Yes Mai, you bring up a key element of all this which is that no one solution to the problem exists.  We need a range of alternatives, each better suited for one environment than another.  One person mentioned that folks who live in and/or near wooded areas will not receive much sunlight so we reasoned that they could burn the wood to cleanse their water.  It's a renewable resource in abundance in their area so should be OK.  Some of these solutions will involve 3d printing as part of the development or production process, while others will not.

----------


## emaeye

I'm glad to see that so many people have gotten involved and are thinking about so many different alternatives!

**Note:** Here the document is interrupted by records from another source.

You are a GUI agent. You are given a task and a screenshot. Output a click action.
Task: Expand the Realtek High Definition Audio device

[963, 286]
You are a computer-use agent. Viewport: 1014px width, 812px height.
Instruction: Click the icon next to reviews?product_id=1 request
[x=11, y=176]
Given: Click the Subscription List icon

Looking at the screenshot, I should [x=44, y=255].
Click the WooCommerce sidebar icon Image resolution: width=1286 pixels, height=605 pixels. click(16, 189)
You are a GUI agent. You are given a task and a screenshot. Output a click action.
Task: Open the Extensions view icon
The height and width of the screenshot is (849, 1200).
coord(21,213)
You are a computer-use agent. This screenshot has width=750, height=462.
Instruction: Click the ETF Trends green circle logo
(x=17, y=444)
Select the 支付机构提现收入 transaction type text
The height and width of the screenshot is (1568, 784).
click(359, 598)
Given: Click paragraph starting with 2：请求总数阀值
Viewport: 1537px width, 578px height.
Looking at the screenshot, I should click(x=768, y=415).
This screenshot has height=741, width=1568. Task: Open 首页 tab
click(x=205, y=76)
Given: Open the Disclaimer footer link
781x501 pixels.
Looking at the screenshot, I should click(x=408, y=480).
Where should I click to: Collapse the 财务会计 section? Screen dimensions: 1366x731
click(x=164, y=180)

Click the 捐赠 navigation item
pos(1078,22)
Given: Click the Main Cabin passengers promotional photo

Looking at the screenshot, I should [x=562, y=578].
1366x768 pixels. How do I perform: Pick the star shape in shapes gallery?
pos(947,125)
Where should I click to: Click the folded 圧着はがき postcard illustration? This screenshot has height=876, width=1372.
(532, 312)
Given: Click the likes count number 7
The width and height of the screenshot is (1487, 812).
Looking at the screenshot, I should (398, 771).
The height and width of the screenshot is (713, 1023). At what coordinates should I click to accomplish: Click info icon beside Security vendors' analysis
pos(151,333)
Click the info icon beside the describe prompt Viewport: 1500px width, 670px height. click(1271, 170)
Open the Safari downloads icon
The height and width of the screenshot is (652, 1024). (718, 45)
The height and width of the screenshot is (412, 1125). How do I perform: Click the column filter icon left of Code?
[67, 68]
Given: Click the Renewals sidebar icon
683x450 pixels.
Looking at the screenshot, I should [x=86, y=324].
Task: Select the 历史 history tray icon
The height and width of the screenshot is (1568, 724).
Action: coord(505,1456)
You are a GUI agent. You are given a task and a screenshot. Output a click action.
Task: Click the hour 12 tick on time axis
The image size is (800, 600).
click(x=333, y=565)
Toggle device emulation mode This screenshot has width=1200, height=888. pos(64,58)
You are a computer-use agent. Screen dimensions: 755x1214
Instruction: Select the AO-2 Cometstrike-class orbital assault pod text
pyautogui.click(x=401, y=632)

I hope to keep up with the progress of this project, and just want to thank you again for coming up with such a nifty invention that can really do a lot of good in the world =)

----------


## LesterCHall

awww, ty Mai!  Reading words like that really does make it all worthwhile...

Les

----------


## AxisLab

> .  And if you come up with a good one like your robo-hand-claw (love that one), they might even write up an article about it.


Beat ya' to it Les  :Wink:  
Eddie gave me an amazing write-up a couple weeks ago, here; http://3dprint.com/14242/3d-printed-wolverine-hand/

----------


## LesterCHall

I just read that one, Axis.   The photo with the child wearing it is telling - he's got this grin and this sideways glance that conveys what he is thinking very well!  

Actually i feel we are entering a time where anyone with or without a disability will augment some set of components of themselves, giving them super-hero-like powers.  like wearing magnets on rings to sense magnetic fields, or those tennis contact lenses that make the ball stand out by color.  Shoes with bonus stride and bounce for walking the town (those have been around for some time) or even third hands that basically are a third hand for carrying more groceries or whatever, an assistive hand for the abled...

----------